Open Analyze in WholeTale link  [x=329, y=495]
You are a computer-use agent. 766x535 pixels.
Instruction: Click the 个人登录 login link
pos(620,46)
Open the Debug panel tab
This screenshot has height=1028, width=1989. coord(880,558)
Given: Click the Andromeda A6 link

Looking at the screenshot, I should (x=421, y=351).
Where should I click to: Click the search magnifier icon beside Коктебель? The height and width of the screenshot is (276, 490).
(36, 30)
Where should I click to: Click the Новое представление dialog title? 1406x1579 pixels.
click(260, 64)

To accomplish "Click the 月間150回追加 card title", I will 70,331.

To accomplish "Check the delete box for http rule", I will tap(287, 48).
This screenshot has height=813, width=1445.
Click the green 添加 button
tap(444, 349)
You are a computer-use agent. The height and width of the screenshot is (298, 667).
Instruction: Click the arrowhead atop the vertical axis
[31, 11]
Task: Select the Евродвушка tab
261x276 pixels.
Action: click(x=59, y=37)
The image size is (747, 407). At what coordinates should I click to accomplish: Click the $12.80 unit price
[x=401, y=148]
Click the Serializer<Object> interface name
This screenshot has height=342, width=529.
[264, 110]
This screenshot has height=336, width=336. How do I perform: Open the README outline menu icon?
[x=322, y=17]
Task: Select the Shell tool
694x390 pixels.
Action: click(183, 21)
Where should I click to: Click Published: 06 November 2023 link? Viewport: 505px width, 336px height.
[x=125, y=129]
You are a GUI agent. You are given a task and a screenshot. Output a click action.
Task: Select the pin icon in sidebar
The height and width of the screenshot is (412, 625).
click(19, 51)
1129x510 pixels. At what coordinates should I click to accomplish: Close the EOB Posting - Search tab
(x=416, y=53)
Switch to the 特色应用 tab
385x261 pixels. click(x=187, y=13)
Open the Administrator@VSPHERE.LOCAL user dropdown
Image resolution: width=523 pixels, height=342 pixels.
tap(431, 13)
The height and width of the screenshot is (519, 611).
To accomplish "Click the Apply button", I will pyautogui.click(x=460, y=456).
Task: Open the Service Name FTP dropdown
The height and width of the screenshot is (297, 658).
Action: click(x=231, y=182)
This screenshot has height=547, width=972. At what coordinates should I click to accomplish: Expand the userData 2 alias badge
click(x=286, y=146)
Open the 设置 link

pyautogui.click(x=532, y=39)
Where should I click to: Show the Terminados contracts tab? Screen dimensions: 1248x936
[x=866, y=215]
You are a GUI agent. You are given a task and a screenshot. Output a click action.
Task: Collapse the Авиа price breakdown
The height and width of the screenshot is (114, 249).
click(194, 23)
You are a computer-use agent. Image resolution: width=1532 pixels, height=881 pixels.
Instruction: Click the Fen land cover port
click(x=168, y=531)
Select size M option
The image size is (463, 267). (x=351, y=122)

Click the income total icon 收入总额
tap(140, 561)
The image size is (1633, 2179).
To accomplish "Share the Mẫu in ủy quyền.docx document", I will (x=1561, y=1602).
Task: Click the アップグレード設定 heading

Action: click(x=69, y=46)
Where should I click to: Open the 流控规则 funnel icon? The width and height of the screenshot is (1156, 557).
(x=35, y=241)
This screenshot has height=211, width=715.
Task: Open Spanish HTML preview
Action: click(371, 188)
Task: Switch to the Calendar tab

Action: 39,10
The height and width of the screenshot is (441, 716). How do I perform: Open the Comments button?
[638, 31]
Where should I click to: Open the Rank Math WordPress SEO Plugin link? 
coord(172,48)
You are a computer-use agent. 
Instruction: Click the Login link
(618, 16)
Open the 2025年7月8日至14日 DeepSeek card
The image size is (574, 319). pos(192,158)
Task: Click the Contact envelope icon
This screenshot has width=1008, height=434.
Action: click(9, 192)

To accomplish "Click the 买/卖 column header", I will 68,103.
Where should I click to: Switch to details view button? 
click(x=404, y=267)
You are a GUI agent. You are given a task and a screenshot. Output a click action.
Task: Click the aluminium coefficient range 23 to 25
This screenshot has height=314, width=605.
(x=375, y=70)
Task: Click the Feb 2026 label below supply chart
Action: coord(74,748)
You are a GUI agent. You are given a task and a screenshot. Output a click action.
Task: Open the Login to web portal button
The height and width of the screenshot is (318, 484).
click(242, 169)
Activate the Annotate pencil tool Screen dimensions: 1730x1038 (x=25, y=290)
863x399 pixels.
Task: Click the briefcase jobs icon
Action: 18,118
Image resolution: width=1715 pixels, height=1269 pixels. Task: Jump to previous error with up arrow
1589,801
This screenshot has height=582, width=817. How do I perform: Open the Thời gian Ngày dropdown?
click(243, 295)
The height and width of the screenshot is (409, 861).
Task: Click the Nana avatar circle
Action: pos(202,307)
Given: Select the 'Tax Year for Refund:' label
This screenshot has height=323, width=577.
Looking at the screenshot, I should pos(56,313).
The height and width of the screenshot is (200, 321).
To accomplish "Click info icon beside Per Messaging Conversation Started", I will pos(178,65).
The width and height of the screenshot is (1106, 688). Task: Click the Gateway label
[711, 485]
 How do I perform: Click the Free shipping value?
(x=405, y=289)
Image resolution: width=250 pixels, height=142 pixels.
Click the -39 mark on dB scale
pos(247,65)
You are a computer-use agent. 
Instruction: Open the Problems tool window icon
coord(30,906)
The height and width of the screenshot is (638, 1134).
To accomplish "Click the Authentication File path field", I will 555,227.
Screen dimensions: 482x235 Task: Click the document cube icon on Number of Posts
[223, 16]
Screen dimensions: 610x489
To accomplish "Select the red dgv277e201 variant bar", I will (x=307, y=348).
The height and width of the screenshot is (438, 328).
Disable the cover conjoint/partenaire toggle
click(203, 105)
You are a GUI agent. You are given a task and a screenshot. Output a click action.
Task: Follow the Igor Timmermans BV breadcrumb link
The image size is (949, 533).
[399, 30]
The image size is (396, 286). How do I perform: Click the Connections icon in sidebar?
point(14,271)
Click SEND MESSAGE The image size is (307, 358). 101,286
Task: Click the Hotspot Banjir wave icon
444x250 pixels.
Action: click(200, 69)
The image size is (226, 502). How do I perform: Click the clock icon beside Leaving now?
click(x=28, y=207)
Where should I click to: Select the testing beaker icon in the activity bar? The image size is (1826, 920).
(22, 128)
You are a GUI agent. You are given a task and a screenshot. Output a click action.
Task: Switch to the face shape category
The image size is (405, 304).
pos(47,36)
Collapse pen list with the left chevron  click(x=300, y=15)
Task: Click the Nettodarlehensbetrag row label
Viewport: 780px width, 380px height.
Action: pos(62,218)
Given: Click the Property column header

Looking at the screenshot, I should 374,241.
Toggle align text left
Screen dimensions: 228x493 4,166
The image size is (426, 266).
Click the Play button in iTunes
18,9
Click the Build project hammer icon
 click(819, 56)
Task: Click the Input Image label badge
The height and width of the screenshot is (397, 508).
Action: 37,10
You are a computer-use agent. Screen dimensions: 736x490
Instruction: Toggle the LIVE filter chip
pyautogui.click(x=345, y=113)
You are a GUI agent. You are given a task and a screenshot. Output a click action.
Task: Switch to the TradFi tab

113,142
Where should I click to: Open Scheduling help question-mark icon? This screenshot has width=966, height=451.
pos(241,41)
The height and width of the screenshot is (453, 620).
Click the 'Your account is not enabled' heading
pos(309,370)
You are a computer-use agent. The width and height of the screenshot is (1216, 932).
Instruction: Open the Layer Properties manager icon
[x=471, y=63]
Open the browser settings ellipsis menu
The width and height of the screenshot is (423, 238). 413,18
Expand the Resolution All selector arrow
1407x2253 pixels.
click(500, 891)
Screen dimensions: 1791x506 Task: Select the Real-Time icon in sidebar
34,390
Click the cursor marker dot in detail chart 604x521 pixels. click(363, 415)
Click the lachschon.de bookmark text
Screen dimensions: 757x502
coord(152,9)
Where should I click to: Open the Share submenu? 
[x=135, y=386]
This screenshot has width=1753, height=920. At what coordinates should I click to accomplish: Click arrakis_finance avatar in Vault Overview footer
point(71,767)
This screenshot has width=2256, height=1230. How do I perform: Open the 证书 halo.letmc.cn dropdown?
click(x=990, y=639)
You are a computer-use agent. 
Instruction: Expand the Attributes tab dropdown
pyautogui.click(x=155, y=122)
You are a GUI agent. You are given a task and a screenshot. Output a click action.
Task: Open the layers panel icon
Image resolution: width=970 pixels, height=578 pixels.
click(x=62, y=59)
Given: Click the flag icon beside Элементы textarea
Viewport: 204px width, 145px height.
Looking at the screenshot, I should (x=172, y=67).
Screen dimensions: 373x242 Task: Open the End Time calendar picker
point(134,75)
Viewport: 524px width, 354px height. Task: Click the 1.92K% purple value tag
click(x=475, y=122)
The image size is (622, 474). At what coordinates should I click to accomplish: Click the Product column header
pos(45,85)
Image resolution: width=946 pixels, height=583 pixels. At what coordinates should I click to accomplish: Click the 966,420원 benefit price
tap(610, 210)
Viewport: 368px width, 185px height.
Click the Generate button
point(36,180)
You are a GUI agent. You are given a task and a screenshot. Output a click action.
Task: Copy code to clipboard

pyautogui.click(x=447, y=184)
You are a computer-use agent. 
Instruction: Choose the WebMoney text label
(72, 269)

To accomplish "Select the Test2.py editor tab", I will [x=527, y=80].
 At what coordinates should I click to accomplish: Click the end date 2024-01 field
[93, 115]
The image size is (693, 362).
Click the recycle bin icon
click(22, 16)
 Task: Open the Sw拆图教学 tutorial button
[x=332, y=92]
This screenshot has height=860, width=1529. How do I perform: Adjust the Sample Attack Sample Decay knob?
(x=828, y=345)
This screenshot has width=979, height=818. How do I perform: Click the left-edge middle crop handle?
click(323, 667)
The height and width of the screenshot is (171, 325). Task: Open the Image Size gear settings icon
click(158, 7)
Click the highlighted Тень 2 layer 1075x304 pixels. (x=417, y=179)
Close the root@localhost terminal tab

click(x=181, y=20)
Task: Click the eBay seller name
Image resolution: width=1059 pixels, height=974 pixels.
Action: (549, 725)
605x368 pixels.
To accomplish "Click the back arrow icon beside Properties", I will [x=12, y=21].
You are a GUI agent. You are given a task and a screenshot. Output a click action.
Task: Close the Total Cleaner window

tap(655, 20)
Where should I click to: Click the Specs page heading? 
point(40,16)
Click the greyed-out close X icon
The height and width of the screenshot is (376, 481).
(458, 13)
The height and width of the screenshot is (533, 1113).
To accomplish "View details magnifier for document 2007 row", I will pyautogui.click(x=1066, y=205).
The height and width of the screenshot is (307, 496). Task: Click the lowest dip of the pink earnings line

- _Problem to solve_
Reproduce the listing word for word, from the line with "Where should I click to: Show" to the line with "Action: 39,10", including both of those lines.

- _In response_
Where should I click to: Show the Terminados contracts tab? Screen dimensions: 1248x936
[x=866, y=215]
You are a GUI agent. You are given a task and a screenshot. Output a click action.
Task: Collapse the Авиа price breakdown
The height and width of the screenshot is (114, 249).
click(194, 23)
You are a computer-use agent. Image resolution: width=1532 pixels, height=881 pixels.
Instruction: Click the Fen land cover port
click(x=168, y=531)
Select size M option
The image size is (463, 267). (x=351, y=122)

Click the income total icon 收入总额
tap(140, 561)
The image size is (1633, 2179).
To accomplish "Share the Mẫu in ủy quyền.docx document", I will (x=1561, y=1602).
Task: Click the アップグレード設定 heading

Action: click(x=69, y=46)
Where should I click to: Open the 流控规则 funnel icon? The width and height of the screenshot is (1156, 557).
(x=35, y=241)
This screenshot has height=211, width=715.
Task: Open Spanish HTML preview
Action: click(371, 188)
Task: Switch to the Calendar tab

Action: 39,10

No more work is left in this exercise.